La décision se paie : quatre pavés de texte occupent une place que l'image n'a plus, et chacun lit un quart de ce qui est affiché. Ce qu'elle achète, c'est qu'un car néerlandophone et une classe wallonne assistent à la même séance. Le contraste avec Poussez la porte du Parlement de Wallonie, qui range ses quatre langues dans des onglets, montre qu'il n'y a pas de bonne réponse générale : il y a un lieu, un public et un temps de visite.
Du web, en mode kiosque
Les écrans affichent des pages web en plein écran, sans barre d'adresse : un navigateur lancé au démarrage sur une machine cachée dans le meuble, le montage décrit dans le web hors du navigateur.
La comparaison avec Poussez la porte du Parlement de Wallonie vaut le détour, parce que les deux dispositifs sont contemporains, tiennent le même rôle et ne sont pas faits de la même matière — l'un est un moteur de jeu, l'autre un navigateur. Vus depuis la salle, ils font le même métier. Le choix de la technique ne se lit pas sur l'écran : il se lit dans ce que l'équipe savait faire, et dans ce qu'il faudra savoir refaire le jour où la machine tombera en panne.
Ce qui coince
Un mémorial doit durer un siècle ; un écran dure six ans. Le bâtiment est construit pour le paysage : bois, terre, métal qui rouille exprès. Les stèles de 1914 qu'il commémore sont debout depuis cent dix ans. Les pupitres dépendent d'une machine, d'un système d'exploitation, d'un navigateur et de quelqu'un pour les remplacer. La partie du mémorial qui parle le mieux est celle qui s'arrêtera la première, et l'écart entre les deux durées de vie ne se règle pas en choisissant mieux ses composants : il se règle en décidant, à la conception, ce qui doit rester quand les écrans seront noirs. La liste des noms mérite d'exister ailleurs que dans une machine posée en Gaume.
Le lieu est isolé. Une prairie loin de tout, ce qui est la condition du recueillement et rend la maintenance improbable : personne ne passe par hasard, et une panne peut durer des semaines avant que quelqu'un la signale.

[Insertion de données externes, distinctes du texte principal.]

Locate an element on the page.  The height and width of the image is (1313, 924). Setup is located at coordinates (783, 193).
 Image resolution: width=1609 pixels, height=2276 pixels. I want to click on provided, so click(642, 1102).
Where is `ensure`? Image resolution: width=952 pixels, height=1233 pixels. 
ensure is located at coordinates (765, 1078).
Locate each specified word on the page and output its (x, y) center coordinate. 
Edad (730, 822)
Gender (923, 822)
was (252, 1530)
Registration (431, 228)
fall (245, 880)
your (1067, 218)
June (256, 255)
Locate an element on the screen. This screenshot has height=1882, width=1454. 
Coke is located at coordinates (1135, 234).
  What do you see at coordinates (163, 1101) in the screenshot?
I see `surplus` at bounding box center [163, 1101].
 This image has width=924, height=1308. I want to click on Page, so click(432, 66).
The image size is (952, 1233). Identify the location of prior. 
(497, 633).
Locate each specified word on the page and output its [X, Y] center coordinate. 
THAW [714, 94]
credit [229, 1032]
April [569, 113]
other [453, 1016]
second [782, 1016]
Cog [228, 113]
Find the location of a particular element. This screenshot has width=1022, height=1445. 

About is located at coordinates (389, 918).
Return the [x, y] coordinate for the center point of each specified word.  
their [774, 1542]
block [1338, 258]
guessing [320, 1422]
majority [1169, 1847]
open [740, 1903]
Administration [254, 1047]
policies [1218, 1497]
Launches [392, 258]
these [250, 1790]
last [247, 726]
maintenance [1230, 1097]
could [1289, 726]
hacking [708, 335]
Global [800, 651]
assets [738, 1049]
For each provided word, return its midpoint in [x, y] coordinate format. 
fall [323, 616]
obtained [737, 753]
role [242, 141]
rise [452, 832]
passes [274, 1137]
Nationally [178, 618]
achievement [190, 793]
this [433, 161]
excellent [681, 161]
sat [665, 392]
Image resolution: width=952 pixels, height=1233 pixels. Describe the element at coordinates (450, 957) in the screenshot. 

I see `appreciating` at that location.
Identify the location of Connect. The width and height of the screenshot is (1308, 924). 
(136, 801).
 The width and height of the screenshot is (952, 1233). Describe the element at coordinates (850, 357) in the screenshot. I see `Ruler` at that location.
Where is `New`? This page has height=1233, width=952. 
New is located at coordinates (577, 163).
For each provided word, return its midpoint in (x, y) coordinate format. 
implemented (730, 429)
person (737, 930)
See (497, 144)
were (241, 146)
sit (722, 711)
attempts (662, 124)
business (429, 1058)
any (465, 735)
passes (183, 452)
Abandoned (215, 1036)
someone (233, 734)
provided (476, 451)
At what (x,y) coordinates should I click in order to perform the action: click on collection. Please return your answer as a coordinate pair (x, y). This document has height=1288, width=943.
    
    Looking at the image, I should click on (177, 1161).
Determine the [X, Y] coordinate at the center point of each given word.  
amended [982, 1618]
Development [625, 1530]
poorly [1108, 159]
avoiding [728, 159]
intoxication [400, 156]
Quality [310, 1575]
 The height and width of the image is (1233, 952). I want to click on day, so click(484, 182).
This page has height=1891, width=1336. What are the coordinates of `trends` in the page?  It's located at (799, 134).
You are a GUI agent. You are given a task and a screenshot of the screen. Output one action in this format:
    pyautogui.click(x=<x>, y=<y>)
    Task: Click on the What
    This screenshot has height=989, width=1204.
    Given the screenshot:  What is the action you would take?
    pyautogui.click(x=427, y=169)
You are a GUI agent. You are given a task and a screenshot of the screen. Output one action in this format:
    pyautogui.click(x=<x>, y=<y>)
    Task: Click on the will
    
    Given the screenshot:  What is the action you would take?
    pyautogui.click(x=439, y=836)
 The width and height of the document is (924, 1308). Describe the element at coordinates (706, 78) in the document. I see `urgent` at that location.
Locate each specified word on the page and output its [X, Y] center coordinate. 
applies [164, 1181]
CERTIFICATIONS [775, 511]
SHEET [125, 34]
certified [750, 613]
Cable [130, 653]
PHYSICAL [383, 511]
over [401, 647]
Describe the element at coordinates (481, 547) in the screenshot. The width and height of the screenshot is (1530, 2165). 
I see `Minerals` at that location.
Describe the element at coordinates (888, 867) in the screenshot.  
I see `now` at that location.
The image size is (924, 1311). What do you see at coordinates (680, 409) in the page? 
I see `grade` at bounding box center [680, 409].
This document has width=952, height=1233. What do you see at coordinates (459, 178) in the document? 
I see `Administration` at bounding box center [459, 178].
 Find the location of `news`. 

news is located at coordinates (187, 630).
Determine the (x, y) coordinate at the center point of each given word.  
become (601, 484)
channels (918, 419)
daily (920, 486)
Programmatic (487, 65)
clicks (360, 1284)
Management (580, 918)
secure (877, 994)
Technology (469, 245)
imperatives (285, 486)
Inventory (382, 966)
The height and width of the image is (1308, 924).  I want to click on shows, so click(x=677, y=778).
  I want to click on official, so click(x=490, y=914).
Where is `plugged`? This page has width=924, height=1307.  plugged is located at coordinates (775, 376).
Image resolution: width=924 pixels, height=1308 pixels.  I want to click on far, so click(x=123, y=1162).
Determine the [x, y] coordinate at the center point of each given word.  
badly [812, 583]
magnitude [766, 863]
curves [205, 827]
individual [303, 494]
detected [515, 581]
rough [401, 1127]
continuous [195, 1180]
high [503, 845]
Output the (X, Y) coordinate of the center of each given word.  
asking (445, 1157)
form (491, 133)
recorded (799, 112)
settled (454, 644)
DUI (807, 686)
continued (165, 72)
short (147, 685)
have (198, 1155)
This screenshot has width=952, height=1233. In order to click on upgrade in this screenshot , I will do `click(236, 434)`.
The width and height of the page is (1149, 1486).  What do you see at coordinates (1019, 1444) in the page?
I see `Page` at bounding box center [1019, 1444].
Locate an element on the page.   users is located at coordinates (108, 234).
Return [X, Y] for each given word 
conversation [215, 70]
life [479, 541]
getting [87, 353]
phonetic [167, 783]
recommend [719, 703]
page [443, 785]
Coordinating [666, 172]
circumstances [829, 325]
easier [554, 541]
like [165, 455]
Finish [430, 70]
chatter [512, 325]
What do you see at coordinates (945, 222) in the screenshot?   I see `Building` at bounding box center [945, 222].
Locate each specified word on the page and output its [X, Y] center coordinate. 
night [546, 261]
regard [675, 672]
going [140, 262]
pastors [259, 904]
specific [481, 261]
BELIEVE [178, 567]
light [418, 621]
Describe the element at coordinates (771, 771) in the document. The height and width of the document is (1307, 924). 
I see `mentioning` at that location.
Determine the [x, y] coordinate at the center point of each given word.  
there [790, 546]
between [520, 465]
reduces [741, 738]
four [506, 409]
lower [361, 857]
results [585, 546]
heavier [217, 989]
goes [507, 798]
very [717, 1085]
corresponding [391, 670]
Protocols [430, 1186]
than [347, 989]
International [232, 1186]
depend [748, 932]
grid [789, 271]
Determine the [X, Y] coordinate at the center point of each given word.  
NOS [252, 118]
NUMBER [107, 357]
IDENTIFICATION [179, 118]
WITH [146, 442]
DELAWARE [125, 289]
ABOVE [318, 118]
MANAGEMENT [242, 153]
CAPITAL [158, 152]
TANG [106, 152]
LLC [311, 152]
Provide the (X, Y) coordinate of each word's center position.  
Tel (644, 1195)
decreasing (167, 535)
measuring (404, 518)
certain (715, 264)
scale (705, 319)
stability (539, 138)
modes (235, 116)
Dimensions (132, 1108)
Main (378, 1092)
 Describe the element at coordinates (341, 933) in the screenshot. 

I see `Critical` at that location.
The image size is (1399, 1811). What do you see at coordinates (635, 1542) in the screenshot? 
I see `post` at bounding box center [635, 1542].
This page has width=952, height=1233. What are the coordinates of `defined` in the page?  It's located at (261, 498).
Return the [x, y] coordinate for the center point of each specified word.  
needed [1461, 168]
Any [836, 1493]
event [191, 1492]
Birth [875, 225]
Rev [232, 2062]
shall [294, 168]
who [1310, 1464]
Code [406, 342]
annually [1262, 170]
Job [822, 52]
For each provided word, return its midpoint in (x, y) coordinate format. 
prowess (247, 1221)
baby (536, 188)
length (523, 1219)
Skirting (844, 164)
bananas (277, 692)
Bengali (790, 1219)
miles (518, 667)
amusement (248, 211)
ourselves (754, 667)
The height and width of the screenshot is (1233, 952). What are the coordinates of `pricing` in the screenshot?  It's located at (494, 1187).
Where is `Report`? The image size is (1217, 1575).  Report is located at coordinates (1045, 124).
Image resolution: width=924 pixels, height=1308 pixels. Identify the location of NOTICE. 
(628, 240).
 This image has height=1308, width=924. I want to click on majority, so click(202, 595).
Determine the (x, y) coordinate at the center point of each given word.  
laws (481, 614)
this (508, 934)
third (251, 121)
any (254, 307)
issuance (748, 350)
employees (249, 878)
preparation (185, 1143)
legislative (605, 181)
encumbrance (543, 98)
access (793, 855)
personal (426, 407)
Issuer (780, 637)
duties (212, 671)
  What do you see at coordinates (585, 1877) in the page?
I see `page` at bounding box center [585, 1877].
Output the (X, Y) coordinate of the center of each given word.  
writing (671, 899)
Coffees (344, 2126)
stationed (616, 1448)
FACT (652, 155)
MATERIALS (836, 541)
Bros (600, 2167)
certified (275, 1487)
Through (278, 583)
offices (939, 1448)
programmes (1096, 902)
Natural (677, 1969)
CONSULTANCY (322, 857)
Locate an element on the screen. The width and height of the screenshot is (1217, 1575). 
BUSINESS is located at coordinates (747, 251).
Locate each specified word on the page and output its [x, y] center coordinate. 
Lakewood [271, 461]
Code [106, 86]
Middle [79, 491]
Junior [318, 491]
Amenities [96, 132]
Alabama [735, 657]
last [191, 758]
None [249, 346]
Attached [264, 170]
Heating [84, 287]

Et la question que tout mémorial interactif finit par poser. Un dispositif qui fonctionne bien rend la visite agréable, or le sujet ne l'est pas. Rossignol s'en tire parce que la scénographie est sombre, lente et silencieuse, et parce que les écrans y sont tenus à leur place. Le même contenu dans une salle claire, avec de grandes dalles tactiles et un score, deviendrait obscène sans qu'une ligne de texte ait changé.